- _ASSIGNED TASK_
Could you print every one of the items below back out word for word, without changing, adding or dropping anything?

- _INPUT FOR THIS TASK_
==============================

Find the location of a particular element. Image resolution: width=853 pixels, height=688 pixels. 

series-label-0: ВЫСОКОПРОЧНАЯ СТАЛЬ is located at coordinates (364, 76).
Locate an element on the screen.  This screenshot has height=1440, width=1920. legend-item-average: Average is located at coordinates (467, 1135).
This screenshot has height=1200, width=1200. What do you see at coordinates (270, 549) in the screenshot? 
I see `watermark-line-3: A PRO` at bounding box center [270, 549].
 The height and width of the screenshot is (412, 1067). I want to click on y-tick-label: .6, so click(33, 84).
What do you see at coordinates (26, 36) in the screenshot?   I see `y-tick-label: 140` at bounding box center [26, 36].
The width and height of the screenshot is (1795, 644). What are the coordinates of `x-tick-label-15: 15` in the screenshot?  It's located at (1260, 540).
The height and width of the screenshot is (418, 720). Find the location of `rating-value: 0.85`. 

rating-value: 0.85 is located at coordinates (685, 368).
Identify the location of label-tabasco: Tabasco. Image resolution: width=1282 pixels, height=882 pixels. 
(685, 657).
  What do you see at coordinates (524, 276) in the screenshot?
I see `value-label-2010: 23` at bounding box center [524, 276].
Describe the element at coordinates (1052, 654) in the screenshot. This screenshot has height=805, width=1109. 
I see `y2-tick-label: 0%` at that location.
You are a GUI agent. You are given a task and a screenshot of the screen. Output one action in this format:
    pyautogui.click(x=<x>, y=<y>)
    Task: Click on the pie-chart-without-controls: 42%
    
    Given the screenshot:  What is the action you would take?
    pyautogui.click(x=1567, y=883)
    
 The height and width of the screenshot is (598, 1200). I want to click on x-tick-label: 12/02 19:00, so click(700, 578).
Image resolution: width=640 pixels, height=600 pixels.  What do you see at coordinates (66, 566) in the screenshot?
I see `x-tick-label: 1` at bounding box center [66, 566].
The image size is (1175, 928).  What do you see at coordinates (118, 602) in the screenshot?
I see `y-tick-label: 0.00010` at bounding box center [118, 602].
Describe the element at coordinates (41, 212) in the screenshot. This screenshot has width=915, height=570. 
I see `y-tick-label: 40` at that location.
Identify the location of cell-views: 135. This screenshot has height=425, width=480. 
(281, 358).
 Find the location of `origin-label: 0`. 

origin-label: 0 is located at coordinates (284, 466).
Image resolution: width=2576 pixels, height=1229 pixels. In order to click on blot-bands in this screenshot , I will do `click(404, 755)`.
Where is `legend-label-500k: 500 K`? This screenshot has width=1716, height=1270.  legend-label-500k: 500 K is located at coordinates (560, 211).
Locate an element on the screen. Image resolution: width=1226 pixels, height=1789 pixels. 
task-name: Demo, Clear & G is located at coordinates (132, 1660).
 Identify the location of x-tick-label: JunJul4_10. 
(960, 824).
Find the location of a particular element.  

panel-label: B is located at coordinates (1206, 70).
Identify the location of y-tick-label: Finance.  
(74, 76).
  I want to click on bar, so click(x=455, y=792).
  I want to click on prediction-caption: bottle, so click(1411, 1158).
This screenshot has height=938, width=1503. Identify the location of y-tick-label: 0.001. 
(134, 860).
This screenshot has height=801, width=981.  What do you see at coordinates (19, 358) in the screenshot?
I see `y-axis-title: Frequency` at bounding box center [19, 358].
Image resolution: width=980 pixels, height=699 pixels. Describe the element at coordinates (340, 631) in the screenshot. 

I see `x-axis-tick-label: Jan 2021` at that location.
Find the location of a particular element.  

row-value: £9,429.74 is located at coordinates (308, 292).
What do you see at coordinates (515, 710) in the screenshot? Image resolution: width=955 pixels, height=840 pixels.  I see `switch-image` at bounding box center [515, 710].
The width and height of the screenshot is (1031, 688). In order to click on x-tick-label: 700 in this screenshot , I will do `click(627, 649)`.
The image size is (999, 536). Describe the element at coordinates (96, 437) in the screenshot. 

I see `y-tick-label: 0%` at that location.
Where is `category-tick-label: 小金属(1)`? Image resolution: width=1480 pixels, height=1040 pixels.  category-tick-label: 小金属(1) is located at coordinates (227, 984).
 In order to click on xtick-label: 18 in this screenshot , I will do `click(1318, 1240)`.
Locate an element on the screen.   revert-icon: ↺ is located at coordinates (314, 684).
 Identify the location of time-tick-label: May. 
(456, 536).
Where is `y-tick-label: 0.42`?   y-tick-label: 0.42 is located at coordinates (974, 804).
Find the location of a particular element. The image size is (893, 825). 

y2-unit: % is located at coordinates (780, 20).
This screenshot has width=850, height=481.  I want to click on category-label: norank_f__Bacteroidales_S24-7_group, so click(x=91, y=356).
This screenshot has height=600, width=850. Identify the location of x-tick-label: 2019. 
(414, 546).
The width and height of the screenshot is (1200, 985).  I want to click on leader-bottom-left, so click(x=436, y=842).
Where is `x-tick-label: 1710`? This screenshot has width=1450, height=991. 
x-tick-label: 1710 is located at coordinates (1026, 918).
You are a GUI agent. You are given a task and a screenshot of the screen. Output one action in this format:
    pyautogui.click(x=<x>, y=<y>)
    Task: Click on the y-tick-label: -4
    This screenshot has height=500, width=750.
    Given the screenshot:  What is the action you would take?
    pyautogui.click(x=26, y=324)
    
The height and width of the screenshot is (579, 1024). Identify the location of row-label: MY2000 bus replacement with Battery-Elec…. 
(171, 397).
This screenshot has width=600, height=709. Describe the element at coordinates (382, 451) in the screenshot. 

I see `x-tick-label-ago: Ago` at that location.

==============================

- _FINISHED EXERCISE_
Find the location of a particular element. Image resolution: width=853 pixels, height=688 pixels. 

series-label-0: ВЫСОКОПРОЧНАЯ СТАЛЬ is located at coordinates (364, 76).
Locate an element on the screen.  This screenshot has height=1440, width=1920. legend-item-average: Average is located at coordinates (467, 1135).
This screenshot has height=1200, width=1200. What do you see at coordinates (270, 549) in the screenshot? 
I see `watermark-line-3: A PRO` at bounding box center [270, 549].
 The height and width of the screenshot is (412, 1067). I want to click on y-tick-label: .6, so click(33, 84).
What do you see at coordinates (26, 36) in the screenshot?   I see `y-tick-label: 140` at bounding box center [26, 36].
The width and height of the screenshot is (1795, 644). What are the coordinates of `x-tick-label-15: 15` in the screenshot?  It's located at (1260, 540).
The height and width of the screenshot is (418, 720). Find the location of `rating-value: 0.85`. 

rating-value: 0.85 is located at coordinates (685, 368).
Identify the location of label-tabasco: Tabasco. Image resolution: width=1282 pixels, height=882 pixels. 
(685, 657).
  What do you see at coordinates (524, 276) in the screenshot?
I see `value-label-2010: 23` at bounding box center [524, 276].
Describe the element at coordinates (1052, 654) in the screenshot. This screenshot has height=805, width=1109. 
I see `y2-tick-label: 0%` at that location.
You are a GUI agent. You are given a task and a screenshot of the screen. Output one action in this format:
    pyautogui.click(x=<x>, y=<y>)
    Task: Click on the pie-chart-without-controls: 42%
    
    Given the screenshot:  What is the action you would take?
    pyautogui.click(x=1567, y=883)
    
 The height and width of the screenshot is (598, 1200). I want to click on x-tick-label: 12/02 19:00, so click(700, 578).
Image resolution: width=640 pixels, height=600 pixels.  What do you see at coordinates (66, 566) in the screenshot?
I see `x-tick-label: 1` at bounding box center [66, 566].
The image size is (1175, 928).  What do you see at coordinates (118, 602) in the screenshot?
I see `y-tick-label: 0.00010` at bounding box center [118, 602].
Describe the element at coordinates (41, 212) in the screenshot. This screenshot has width=915, height=570. 
I see `y-tick-label: 40` at that location.
Identify the location of cell-views: 135. This screenshot has height=425, width=480. 
(281, 358).
 Find the location of `origin-label: 0`. 

origin-label: 0 is located at coordinates (284, 466).
Image resolution: width=2576 pixels, height=1229 pixels. In order to click on blot-bands in this screenshot , I will do `click(404, 755)`.
Where is `legend-label-500k: 500 K`? This screenshot has width=1716, height=1270.  legend-label-500k: 500 K is located at coordinates (560, 211).
Locate an element on the screen. Image resolution: width=1226 pixels, height=1789 pixels. 
task-name: Demo, Clear & G is located at coordinates (132, 1660).
 Identify the location of x-tick-label: JunJul4_10. 
(960, 824).
Find the location of a particular element.  

panel-label: B is located at coordinates (1206, 70).
Identify the location of y-tick-label: Finance.  
(74, 76).
  I want to click on bar, so click(x=455, y=792).
  I want to click on prediction-caption: bottle, so click(1411, 1158).
This screenshot has height=938, width=1503. Identify the location of y-tick-label: 0.001. 
(134, 860).
This screenshot has height=801, width=981.  What do you see at coordinates (19, 358) in the screenshot?
I see `y-axis-title: Frequency` at bounding box center [19, 358].
Image resolution: width=980 pixels, height=699 pixels. Describe the element at coordinates (340, 631) in the screenshot. 

I see `x-axis-tick-label: Jan 2021` at that location.
Find the location of a particular element.  

row-value: £9,429.74 is located at coordinates (308, 292).
What do you see at coordinates (515, 710) in the screenshot? Image resolution: width=955 pixels, height=840 pixels.  I see `switch-image` at bounding box center [515, 710].
The width and height of the screenshot is (1031, 688). In order to click on x-tick-label: 700 in this screenshot , I will do `click(627, 649)`.
The image size is (999, 536). Describe the element at coordinates (96, 437) in the screenshot. 

I see `y-tick-label: 0%` at that location.
Where is `category-tick-label: 小金属(1)`? Image resolution: width=1480 pixels, height=1040 pixels.  category-tick-label: 小金属(1) is located at coordinates (227, 984).
 In order to click on xtick-label: 18 in this screenshot , I will do `click(1318, 1240)`.
Locate an element on the screen.   revert-icon: ↺ is located at coordinates (314, 684).
 Identify the location of time-tick-label: May. 
(456, 536).
Where is `y-tick-label: 0.42`?   y-tick-label: 0.42 is located at coordinates (974, 804).
Find the location of a particular element. The image size is (893, 825). 

y2-unit: % is located at coordinates (780, 20).
This screenshot has width=850, height=481.  I want to click on category-label: norank_f__Bacteroidales_S24-7_group, so click(x=91, y=356).
This screenshot has height=600, width=850. Identify the location of x-tick-label: 2019. 
(414, 546).
The width and height of the screenshot is (1200, 985).  I want to click on leader-bottom-left, so click(x=436, y=842).
Where is `x-tick-label: 1710`? This screenshot has width=1450, height=991. 
x-tick-label: 1710 is located at coordinates (1026, 918).
You are a GUI agent. You are given a task and a screenshot of the screen. Output one action in this format:
    pyautogui.click(x=<x>, y=<y>)
    Task: Click on the y-tick-label: -4
    This screenshot has height=500, width=750.
    Given the screenshot:  What is the action you would take?
    pyautogui.click(x=26, y=324)
    
The height and width of the screenshot is (579, 1024). Identify the location of row-label: MY2000 bus replacement with Battery-Elec…. 
(171, 397).
This screenshot has width=600, height=709. Describe the element at coordinates (382, 451) in the screenshot. 

I see `x-tick-label-ago: Ago` at that location.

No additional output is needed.